Petitioner's complaint that he was arrested without a warrant and that hid home was searched without a search warrant is not reviewable by way of habeas corpus after his trial and conviction. Commonwealth ex rel. Spencer v. Ashe, 364 Pa. 442, 71 A.2d 799; Townsend v. Burke, Warden, 334 U.S. 736, 68 S. Ct. 1252, 92 L. Ed. 1690.
The Commonwealth did not raise the subject of jurisdiction in this proceeding. This Court is cognizant of the fact that habeas corpus is not available to test the validity of a second or third sentence, where, at the time of hearing, petitioner had not finished serving the first sentence. McIntosh v. Steele, 8 Cir., 184 P.2d 721. Nevertheless, in view of the extensive and thorough hearing given petitioner, I believe that comment should be made relevant to all sentences imposed.
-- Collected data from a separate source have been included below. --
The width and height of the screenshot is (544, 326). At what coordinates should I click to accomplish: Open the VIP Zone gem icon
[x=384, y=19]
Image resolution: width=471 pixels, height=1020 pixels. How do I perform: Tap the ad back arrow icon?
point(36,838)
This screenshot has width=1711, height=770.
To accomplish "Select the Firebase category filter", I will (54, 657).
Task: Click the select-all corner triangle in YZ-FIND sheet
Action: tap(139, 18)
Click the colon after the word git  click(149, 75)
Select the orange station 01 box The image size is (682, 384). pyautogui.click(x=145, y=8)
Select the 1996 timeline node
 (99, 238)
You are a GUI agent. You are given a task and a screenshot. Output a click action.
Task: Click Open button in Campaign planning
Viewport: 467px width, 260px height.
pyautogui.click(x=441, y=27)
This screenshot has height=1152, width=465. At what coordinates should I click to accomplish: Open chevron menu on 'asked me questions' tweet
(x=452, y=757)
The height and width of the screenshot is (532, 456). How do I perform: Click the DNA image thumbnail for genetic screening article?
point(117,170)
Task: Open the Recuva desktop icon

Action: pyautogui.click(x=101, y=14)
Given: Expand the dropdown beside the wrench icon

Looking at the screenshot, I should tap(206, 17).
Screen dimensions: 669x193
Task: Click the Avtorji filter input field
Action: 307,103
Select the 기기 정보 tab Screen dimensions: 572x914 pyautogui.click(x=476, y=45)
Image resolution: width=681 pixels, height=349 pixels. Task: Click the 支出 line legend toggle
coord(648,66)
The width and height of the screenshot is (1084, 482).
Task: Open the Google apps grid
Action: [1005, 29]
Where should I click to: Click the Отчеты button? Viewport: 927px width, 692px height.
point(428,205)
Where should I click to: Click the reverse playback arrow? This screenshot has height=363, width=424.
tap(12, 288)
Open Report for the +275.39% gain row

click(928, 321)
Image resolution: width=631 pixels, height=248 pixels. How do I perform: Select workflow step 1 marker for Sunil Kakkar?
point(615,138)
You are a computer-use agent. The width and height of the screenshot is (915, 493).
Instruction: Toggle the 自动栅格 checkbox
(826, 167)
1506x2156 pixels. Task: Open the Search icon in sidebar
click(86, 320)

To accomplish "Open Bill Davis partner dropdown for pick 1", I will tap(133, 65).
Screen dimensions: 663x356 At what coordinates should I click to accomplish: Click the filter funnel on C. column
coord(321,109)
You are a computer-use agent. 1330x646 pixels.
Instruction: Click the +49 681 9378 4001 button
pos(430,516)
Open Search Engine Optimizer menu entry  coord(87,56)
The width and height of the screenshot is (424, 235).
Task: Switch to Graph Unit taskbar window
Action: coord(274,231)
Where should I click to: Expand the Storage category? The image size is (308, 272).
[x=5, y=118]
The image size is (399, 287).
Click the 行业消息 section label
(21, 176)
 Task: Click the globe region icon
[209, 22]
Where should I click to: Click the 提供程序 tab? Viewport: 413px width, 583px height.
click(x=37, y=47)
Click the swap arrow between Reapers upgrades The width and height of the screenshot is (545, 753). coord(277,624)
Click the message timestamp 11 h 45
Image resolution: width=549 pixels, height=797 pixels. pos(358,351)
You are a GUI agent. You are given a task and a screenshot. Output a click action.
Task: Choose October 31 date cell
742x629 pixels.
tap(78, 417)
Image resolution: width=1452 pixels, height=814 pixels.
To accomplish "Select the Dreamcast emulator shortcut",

It is my considered judgment that the granting of a new trial by the Pennsylvania Supreme Court on the conviction of forgery, and the subsequent proceedings relative thereto, rectified any abrogation of due process which might have resulted in the first trial.
Likewise, the Pennsylvania Supreme Court's review of the sentence for prison breach, resulting in a reduction of sentence from five to ten years to one to two years, to conform to state law, and the imposition of said corrected sentence by the Crawford County Court, based upon an original plea of guilty, was proper and in no way demonstrated any abuse of petitioner's constitutional rights.
The sentence for larceny of a motor vehicle, to which a plea of guilty had been entered, was according to law.
In my opinion, this is not one of the rare cases where exceptional circumstances of peculiar urgency are shown to exist such as would require the federal courts to interfere with the administration of justice in the state courts, and discharge the petitioner through a habeas corpus proceeding. Ex parte Hawk, 321 U.S. 114, 64 S. Ct. 448, 88 L. Ed. 572.
The petition for a writ of habeas corpus is denied since it appears from the application and the hearing conducted that the petitioner is not entitled to the writ. 28 U.S.C.A. § 2243.
The District Attorney of Crawford County has presented a bill of costs to the United States Clerk for expenses incurred in the course of this proceeding. Since no provision of the Federal Rules of Civil Procedure or statutory authorization makes allowance for such payment to Commonwealth officials and witnesses, the bill of costs must be refused.
Ample provision exists under state law to compensate or reimburse the District Attorney of Crawford County for any expenses or financial outlay which he has incurred or become obligated to pay. This would include the costs and expenses of witnesses which he was required to call in order to establish a defense to the habeas corpus action.
The matter is fully covered by the provisions of the Act of June 29, 1923, P.L. 973, 16 Penna. Purdon Statutes, Sec. 3451, which provides, inter alia: All necessary expenses incurred by the district attorneys of any county of the Commonwealth * * * or any officer directed by him, in the * * * prosecution of persons charged with * * * crime, shall be paid by the respective counties, out of moneys in the county treasury, upon the approval of the bill of expense by the district attorney and the court of their respective counties.
A district attorney would be derelict of his duty to not contest a habeas corpus action presented by a person convicted of crime in his own county. His obligation to contest is nothing more than a continuation of the prosecution of the person so involved.
I feel confident the courts of Crawford County will save the District Attorney and persons concerned from all financial loss.